In 2014, undocumented immigrants marched for legalization in Santiago.[38] In January 2017, there was another march in the capital organized by the Coordinadora Nacional de Immigrantes.[39]

Anti-migrant sentiment[edit]

The social movement Acción Identitaria, concerned with maintaining national identity, values, and security, has condemned the potential cultural and physical dangers of immigration into Chile.[40]

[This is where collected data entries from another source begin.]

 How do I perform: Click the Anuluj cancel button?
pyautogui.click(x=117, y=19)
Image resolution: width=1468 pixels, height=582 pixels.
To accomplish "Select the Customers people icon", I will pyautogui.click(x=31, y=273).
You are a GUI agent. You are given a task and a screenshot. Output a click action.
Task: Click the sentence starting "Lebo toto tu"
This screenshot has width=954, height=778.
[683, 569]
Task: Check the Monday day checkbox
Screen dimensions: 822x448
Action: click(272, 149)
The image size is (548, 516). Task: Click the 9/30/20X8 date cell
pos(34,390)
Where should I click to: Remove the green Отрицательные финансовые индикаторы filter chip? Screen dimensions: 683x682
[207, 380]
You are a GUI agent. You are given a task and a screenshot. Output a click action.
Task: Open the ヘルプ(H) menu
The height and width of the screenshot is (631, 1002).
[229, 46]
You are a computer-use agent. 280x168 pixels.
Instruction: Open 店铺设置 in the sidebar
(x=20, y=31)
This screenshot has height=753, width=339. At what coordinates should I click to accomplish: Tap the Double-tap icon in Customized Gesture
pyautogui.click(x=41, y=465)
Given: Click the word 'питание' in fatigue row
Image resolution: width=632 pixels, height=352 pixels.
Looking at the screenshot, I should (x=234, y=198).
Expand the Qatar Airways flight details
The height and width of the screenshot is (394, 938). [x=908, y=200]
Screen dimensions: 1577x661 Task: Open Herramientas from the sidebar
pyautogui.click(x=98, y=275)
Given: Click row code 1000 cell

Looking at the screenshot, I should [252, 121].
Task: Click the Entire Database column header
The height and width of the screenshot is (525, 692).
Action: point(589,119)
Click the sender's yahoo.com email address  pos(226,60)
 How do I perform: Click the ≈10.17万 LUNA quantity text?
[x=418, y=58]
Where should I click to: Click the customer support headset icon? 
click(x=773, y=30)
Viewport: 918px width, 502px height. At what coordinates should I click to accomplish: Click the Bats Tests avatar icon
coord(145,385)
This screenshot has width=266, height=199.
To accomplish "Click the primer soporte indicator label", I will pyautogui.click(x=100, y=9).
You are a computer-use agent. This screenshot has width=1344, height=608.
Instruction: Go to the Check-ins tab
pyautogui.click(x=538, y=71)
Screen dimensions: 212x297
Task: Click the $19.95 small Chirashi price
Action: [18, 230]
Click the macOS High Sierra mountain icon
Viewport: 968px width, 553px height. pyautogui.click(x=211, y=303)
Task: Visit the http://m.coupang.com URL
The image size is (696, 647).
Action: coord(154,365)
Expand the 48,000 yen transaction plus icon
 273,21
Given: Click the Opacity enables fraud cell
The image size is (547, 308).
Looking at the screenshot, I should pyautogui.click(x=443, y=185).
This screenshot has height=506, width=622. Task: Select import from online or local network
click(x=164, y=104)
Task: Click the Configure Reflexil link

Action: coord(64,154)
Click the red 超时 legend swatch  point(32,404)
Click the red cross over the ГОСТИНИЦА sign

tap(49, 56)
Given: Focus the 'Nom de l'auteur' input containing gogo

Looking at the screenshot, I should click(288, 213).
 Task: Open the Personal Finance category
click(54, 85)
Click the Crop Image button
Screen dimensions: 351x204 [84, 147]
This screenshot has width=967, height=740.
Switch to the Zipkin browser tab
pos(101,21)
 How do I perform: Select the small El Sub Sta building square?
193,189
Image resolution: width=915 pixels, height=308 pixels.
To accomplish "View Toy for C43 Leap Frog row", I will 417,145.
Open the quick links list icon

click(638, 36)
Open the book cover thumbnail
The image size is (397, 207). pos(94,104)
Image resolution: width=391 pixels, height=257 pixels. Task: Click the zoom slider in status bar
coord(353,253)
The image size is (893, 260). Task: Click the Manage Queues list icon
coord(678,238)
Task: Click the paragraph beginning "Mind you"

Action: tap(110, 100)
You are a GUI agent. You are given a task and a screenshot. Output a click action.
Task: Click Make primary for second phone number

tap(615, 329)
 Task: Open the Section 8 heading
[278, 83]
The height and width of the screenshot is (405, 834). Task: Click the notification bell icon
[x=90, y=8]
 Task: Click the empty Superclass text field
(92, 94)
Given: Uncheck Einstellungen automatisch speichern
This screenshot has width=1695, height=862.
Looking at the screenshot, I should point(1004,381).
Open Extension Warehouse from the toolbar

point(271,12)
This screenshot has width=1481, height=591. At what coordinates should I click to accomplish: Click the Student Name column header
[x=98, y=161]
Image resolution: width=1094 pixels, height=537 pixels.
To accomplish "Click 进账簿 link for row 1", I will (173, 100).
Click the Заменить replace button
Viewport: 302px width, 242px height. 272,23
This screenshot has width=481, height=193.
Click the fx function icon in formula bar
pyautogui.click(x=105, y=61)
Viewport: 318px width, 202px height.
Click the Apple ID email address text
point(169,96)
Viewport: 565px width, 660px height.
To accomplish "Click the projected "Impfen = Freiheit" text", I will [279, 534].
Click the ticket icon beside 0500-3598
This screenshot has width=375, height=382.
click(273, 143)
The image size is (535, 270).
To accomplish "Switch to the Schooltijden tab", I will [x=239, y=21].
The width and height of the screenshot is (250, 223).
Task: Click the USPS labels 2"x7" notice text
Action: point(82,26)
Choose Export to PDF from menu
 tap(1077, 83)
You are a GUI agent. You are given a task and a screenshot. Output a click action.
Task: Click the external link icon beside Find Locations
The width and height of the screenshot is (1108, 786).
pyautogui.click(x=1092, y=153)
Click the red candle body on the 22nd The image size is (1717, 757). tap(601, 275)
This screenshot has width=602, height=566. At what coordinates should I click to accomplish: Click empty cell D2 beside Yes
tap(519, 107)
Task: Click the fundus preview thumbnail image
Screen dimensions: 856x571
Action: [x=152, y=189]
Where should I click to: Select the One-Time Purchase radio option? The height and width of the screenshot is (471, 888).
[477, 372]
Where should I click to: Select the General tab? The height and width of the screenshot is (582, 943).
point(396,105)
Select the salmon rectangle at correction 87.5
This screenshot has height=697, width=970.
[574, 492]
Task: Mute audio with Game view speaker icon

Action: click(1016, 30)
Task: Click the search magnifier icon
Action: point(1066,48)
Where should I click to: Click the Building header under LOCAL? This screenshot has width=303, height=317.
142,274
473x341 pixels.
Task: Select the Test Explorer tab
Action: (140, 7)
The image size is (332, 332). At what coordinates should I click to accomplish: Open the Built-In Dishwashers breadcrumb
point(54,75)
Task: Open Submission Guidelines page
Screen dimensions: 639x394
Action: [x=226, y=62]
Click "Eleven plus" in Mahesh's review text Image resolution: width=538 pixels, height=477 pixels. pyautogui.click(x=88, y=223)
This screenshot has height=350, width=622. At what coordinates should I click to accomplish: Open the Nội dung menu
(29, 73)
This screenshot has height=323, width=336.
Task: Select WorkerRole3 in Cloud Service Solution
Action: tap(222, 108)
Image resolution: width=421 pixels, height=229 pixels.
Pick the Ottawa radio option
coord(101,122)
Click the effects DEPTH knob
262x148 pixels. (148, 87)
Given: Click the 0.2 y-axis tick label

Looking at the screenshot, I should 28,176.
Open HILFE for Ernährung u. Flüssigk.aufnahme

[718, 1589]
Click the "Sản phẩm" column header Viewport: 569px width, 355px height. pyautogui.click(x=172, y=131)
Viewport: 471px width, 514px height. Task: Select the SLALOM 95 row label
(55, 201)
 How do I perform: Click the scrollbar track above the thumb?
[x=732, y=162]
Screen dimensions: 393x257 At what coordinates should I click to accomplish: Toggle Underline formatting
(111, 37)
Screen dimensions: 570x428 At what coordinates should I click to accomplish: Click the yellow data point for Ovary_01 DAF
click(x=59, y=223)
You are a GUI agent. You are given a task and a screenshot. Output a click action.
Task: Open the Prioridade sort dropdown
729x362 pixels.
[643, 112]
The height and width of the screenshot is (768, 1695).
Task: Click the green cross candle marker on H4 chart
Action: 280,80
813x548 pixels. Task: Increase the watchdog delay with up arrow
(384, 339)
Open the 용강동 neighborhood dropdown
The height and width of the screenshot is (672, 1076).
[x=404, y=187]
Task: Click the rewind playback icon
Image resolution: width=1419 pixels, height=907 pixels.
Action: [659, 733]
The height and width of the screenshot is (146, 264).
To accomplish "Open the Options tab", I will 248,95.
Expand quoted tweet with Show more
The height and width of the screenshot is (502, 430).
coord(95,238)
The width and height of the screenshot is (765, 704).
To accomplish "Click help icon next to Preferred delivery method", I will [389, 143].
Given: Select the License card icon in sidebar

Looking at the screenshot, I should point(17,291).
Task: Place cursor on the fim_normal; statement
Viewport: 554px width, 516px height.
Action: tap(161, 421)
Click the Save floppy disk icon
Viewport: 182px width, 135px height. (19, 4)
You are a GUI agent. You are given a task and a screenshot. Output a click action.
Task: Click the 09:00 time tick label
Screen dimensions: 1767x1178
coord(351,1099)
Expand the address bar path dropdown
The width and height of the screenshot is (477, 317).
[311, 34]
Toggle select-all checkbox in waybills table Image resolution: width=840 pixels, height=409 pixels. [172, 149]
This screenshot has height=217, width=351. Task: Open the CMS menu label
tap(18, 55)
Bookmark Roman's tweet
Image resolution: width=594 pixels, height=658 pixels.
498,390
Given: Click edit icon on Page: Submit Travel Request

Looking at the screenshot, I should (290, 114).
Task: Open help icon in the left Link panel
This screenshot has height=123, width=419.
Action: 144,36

In Antofagasta, a high immigrant population has produced tensions between immigrants and native Chileans, particularly due to the association of illegal immigrants with biological disease and drug trafficking. These tensions were in expressed in October 2013, following a Colombian defeat against Chile in a match leading up to the 2014 FIFA World Cup. Colombian celebrations in the street led to verbal confrontations with Chileans that lasted throughout the night. A week later, Chileans staged a march under the slogan "Recuperemos Antofagasta" ("Take Back Antofagasta").[25][41] The private group Antofa Segura has continued the campaign against illegal immigrants in Antofagasta, with the goal of reducing delinquency in the region.[42] However, anti-immigrant sentiment is not universal in the region. In the 2016 elections, Karen Rojo (Independent) defeated the mayoral candidate of the anti-immigrant party Chile Vamos by a 3% margin.[43] Rojo has manifested support for the immigrant population, providing public services for those of undetermined status. In response to the unrest in 2013, Rojo arranged a "multicultural board" to discuss issues of discrimination in the region. The board is composed of the Office of the Public Defender (Defensoría Penal Pública), the Investigative Police (PDI), policemen, social organizations and municipal leaders.[27]